Copy every record below exactly.

--- Listed entries ---

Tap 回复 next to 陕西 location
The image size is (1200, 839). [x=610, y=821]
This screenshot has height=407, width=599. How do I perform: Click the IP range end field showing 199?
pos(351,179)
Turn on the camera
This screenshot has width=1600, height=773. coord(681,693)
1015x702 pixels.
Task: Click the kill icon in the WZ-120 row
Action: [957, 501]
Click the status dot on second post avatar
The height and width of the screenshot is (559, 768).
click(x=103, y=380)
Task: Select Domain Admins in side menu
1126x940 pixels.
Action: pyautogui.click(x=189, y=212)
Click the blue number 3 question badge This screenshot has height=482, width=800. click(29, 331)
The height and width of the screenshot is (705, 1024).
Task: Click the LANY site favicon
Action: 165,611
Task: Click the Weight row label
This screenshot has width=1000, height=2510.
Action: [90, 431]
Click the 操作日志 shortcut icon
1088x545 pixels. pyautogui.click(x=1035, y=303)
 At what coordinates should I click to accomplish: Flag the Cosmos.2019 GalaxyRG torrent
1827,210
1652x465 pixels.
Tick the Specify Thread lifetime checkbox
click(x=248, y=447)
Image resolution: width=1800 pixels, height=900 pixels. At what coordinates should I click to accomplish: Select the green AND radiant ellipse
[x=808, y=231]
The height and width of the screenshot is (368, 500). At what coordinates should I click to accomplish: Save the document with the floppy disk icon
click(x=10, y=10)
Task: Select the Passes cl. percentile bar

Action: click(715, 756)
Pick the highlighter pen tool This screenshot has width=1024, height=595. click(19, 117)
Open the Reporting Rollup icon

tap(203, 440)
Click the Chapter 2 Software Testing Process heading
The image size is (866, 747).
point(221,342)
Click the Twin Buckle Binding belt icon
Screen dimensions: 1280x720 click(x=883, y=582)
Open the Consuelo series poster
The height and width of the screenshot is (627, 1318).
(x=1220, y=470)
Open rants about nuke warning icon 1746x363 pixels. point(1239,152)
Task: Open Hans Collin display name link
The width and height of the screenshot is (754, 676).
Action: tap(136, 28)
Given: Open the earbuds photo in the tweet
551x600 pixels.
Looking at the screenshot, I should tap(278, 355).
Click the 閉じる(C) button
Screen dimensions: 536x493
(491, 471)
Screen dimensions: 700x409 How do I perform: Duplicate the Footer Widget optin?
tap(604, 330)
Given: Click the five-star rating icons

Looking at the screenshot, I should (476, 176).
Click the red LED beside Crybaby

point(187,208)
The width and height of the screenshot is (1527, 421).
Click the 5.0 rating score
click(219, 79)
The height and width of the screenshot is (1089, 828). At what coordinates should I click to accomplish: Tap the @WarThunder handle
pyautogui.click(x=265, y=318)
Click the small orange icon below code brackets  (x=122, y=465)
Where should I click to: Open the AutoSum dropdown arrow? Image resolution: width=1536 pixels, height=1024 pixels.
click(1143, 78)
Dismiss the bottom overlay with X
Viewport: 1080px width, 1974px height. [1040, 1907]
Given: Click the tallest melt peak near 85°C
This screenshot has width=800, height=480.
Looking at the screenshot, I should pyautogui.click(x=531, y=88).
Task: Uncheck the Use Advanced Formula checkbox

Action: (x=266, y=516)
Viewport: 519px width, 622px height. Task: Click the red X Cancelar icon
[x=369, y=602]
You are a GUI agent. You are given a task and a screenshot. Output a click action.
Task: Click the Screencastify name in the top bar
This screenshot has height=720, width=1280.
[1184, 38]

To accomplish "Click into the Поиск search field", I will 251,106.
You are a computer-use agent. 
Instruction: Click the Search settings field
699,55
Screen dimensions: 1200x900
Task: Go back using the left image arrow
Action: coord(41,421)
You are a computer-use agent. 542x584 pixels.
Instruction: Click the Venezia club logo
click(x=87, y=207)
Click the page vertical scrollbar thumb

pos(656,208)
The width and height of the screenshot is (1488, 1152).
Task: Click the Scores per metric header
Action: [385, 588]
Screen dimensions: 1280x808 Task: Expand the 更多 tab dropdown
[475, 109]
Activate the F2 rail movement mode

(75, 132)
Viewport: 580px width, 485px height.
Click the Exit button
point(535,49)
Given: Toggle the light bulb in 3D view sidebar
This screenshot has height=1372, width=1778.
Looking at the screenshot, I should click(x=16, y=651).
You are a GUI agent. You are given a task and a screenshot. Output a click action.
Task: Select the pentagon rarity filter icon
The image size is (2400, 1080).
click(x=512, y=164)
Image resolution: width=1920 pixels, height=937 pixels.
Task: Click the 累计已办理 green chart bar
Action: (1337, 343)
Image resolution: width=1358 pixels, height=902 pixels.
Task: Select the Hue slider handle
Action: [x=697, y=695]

---

» Worked solution:
Tap 回复 next to 陕西 location
The image size is (1200, 839). [x=610, y=821]
This screenshot has height=407, width=599. How do I perform: Click the IP range end field showing 199?
pos(351,179)
Turn on the camera
This screenshot has width=1600, height=773. coord(681,693)
1015x702 pixels.
Task: Click the kill icon in the WZ-120 row
Action: [957, 501]
Click the status dot on second post avatar
The height and width of the screenshot is (559, 768).
click(x=103, y=380)
Task: Select Domain Admins in side menu
1126x940 pixels.
Action: pyautogui.click(x=189, y=212)
Click the blue number 3 question badge This screenshot has height=482, width=800. click(29, 331)
The height and width of the screenshot is (705, 1024).
Task: Click the LANY site favicon
Action: 165,611
Task: Click the Weight row label
This screenshot has width=1000, height=2510.
Action: [90, 431]
Click the 操作日志 shortcut icon
1088x545 pixels. pyautogui.click(x=1035, y=303)
 At what coordinates should I click to accomplish: Flag the Cosmos.2019 GalaxyRG torrent
1827,210
1652x465 pixels.
Tick the Specify Thread lifetime checkbox
click(x=248, y=447)
Image resolution: width=1800 pixels, height=900 pixels. At what coordinates should I click to accomplish: Select the green AND radiant ellipse
[x=808, y=231]
The height and width of the screenshot is (368, 500). At what coordinates should I click to accomplish: Save the document with the floppy disk icon
click(x=10, y=10)
Task: Select the Passes cl. percentile bar

Action: click(715, 756)
Pick the highlighter pen tool This screenshot has width=1024, height=595. click(19, 117)
Open the Reporting Rollup icon

tap(203, 440)
Click the Chapter 2 Software Testing Process heading
The image size is (866, 747).
point(221,342)
Click the Twin Buckle Binding belt icon
Screen dimensions: 1280x720 click(x=883, y=582)
Open the Consuelo series poster
The height and width of the screenshot is (627, 1318).
(x=1220, y=470)
Open rants about nuke warning icon 1746x363 pixels. point(1239,152)
Task: Open Hans Collin display name link
The width and height of the screenshot is (754, 676).
Action: tap(136, 28)
Given: Open the earbuds photo in the tweet
551x600 pixels.
Looking at the screenshot, I should tap(278, 355).
Click the 閉じる(C) button
Screen dimensions: 536x493
(491, 471)
Screen dimensions: 700x409 How do I perform: Duplicate the Footer Widget optin?
tap(604, 330)
Given: Click the five-star rating icons

Looking at the screenshot, I should (476, 176).
Click the red LED beside Crybaby

point(187,208)
The width and height of the screenshot is (1527, 421).
Click the 5.0 rating score
click(219, 79)
The height and width of the screenshot is (1089, 828). At what coordinates should I click to accomplish: Tap the @WarThunder handle
pyautogui.click(x=265, y=318)
Click the small orange icon below code brackets  (x=122, y=465)
Where should I click to: Open the AutoSum dropdown arrow? Image resolution: width=1536 pixels, height=1024 pixels.
click(1143, 78)
Dismiss the bottom overlay with X
Viewport: 1080px width, 1974px height. [1040, 1907]
Given: Click the tallest melt peak near 85°C
This screenshot has width=800, height=480.
Looking at the screenshot, I should pyautogui.click(x=531, y=88).
Task: Uncheck the Use Advanced Formula checkbox

Action: (x=266, y=516)
Viewport: 519px width, 622px height. Task: Click the red X Cancelar icon
[x=369, y=602]
You are a GUI agent. You are given a task and a screenshot. Output a click action.
Task: Click the Screencastify name in the top bar
This screenshot has height=720, width=1280.
[1184, 38]

To accomplish "Click into the Поиск search field", I will 251,106.
You are a computer-use agent. 
Instruction: Click the Search settings field
699,55
Screen dimensions: 1200x900
Task: Go back using the left image arrow
Action: coord(41,421)
You are a computer-use agent. 542x584 pixels.
Instruction: Click the Venezia club logo
click(x=87, y=207)
Click the page vertical scrollbar thumb

pos(656,208)
The width and height of the screenshot is (1488, 1152).
Task: Click the Scores per metric header
Action: [385, 588]
Screen dimensions: 1280x808 Task: Expand the 更多 tab dropdown
[475, 109]
Activate the F2 rail movement mode

(75, 132)
Viewport: 580px width, 485px height.
Click the Exit button
point(535,49)
Given: Toggle the light bulb in 3D view sidebar
This screenshot has height=1372, width=1778.
Looking at the screenshot, I should click(x=16, y=651).
You are a GUI agent. You are given a task and a screenshot. Output a click action.
Task: Select the pentagon rarity filter icon
The image size is (2400, 1080).
click(x=512, y=164)
Image resolution: width=1920 pixels, height=937 pixels.
Task: Click the 累计已办理 green chart bar
Action: (1337, 343)
Image resolution: width=1358 pixels, height=902 pixels.
Task: Select the Hue slider handle
Action: [x=697, y=695]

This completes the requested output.